Susan L. Wearne, Ph.D.

  • Associate Professor of Biomathematics
  • Laboratory of Biomathematics
  • Fishberg Department of Neuroscience
  • Mount Sinai School of Medicine, Box 1065
  • One Gustave L. Levy Place
  • New York, NY 10029, USA
  • Phone: 1-212-659-5572
  • Fax: 1-212-996-9785
  • Email: susan.wearne@mssm.edu

Modeling Contributions of Morphology to Neuronal Function, and Dysfunction in Neurodegeneration and Disease

Despite the extraordinary diversity of structure in neurons of the central nervous system, we still understand very little of its role in determining neural function. Our research aims to provide a mechanistic understanding of the cognitive decline that accompanies morphologic dystrophy in aging and neurodegenerative disorders. To do this, we establish quantitative I/O relations through mathematical modeling at multiple levels, from molecular through cellular, to network levels and ultimately, cognitive function. Importantly, through mathematical modeling we can construct quantitatively precise, mechanistic links between successive levels of function, allowing model validation by experimental or clinical data, and falsifiable predictions to be made.

Cellular and Subcellular Levels

We use compartment models based on high-resolution 3D reconstructions (see CNIC website for details), to understand how spine shape, spine density and global dendritic structure determine cell level functions, such as electrical and biochemical signaling.

Network Level

Working memory can be modeled as an attractor network, whose ability to retain a short-term memory is quantified by network stability and robustness. Our current work studies how cellular-level changes, including morphologic perturbations, affect the stability and robustness of Hopfield-style attractor models of working memory. At the network level, we compare the effects of parameters describing connectivity with those intrinsic to single cells, on network output. In this way, mechanistic links between levels of function can be built up incrementally.

Predicting Homeostatic and Compensatory Mechanisms for Restoring Normal Function following Morphologic Dystrophy or Other Disease-related Perturbation

We use these models to develop, and test experimentally, new computational methods for predicting compensatory strategies that can reverse the effects of pathologic changes accompanying normal aging and neurodegenerative disorders. These compensatory mechanisms can either restore a given cellular function, perturbed by disease, or maintain that function at a constant level in a homeostatic manner, despite ongoing morphologic changes that occur in normal development and plasticity. Neuroanatomic and electrophysiological data from our experimental collaborators are used to constrain the models, and validate their predictions.

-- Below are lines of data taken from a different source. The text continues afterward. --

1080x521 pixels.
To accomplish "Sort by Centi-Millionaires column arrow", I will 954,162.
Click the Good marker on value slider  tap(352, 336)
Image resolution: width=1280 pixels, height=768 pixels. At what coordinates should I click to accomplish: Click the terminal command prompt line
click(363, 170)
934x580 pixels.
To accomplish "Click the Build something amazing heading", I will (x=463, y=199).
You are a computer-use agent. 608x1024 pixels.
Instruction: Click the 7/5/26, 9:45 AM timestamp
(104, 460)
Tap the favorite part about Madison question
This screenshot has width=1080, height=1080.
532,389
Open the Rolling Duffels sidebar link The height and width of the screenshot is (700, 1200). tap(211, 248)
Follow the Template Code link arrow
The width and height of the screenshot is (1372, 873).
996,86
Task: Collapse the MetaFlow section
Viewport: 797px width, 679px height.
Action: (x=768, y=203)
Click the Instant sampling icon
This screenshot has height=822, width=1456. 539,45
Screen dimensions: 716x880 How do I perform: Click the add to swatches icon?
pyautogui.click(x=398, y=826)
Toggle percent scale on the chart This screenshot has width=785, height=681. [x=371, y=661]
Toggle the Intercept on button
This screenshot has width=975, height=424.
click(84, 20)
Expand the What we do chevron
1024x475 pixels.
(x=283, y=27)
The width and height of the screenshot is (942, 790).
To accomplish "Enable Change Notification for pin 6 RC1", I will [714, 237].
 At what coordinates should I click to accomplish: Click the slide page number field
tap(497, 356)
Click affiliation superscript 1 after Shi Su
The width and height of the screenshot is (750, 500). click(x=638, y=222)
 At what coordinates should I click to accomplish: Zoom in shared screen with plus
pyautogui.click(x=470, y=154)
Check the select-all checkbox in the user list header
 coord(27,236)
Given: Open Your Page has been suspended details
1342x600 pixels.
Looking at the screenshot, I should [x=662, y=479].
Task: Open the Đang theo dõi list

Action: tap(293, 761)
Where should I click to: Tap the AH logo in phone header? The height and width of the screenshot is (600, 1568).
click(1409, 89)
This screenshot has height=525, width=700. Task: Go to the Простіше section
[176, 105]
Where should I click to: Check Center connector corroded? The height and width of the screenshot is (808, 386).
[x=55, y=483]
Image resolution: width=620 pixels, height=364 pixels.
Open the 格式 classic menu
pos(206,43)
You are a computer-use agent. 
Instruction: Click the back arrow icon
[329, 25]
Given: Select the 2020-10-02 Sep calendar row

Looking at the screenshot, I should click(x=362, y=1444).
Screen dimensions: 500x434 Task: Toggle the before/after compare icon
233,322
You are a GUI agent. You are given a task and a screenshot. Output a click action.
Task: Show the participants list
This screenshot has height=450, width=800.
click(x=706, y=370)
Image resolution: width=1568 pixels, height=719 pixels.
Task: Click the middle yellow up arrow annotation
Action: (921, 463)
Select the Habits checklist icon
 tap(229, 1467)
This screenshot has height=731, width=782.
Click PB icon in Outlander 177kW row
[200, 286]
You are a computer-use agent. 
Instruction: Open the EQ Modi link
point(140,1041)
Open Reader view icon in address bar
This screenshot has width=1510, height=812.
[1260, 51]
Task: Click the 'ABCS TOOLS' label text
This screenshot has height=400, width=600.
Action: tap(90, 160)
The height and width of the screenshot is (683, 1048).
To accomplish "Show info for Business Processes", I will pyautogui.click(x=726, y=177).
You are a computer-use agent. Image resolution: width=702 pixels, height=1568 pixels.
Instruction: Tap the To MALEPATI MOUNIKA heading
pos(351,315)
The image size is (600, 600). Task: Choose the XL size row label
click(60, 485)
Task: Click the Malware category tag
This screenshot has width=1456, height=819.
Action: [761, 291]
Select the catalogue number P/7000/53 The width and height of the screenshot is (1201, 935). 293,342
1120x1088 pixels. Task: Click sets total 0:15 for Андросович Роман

Physical and Biological Bases of Fractional Order Dynamical Systems

A major research interest is applying the mathematics of fractional calculus to understanding electrodiffusion and diffusive biochemical signaling in complex biological systems. This work is in collaboration with Dr. Bruce I. Henry of the Department of Applied Mathematics, University of New South Wales, Australia. This new mathematical framework more realistically represents the biophysics of irregularly shaped, non-homogeneous biological systems than standard diffusion based models. As an example, neither the intracellular media in which biochemical signaling takes place, nor the spiny dendritic cables that support electrical signaling in neurons, are homogeneous or smooth. Our recent modeling work shows that these structural irregularities significantly alter the molecular diffusion and electrical signaling predicted from standard diffusion models. Currently we are applying these techniques to understand how electrical and chemical signaling in neurons depends on spine shape, spine density and spatial distribution. Accurate 3D reconstructions of spine morphology, crucial for such modeling, are developed by our image analysis team in the CNIC. (e.g. Figure 2, Rayburst estimation of spine head diameter).

Public Dissemination of Modeling Tools

All modeling and analysis software developed to perform these studies is distributed publicly from our labs CNIC website, and in the online public model repository ModelDB, and announced with a posting to the NEURON Users Forum online. Reconstructed neuron morphologies used for compartment modeling are also archived both on our, CNIC repository and on the public morphologic repository NeuroMorpho.org, a centrally curated inventory of digitally reconstructed neurons.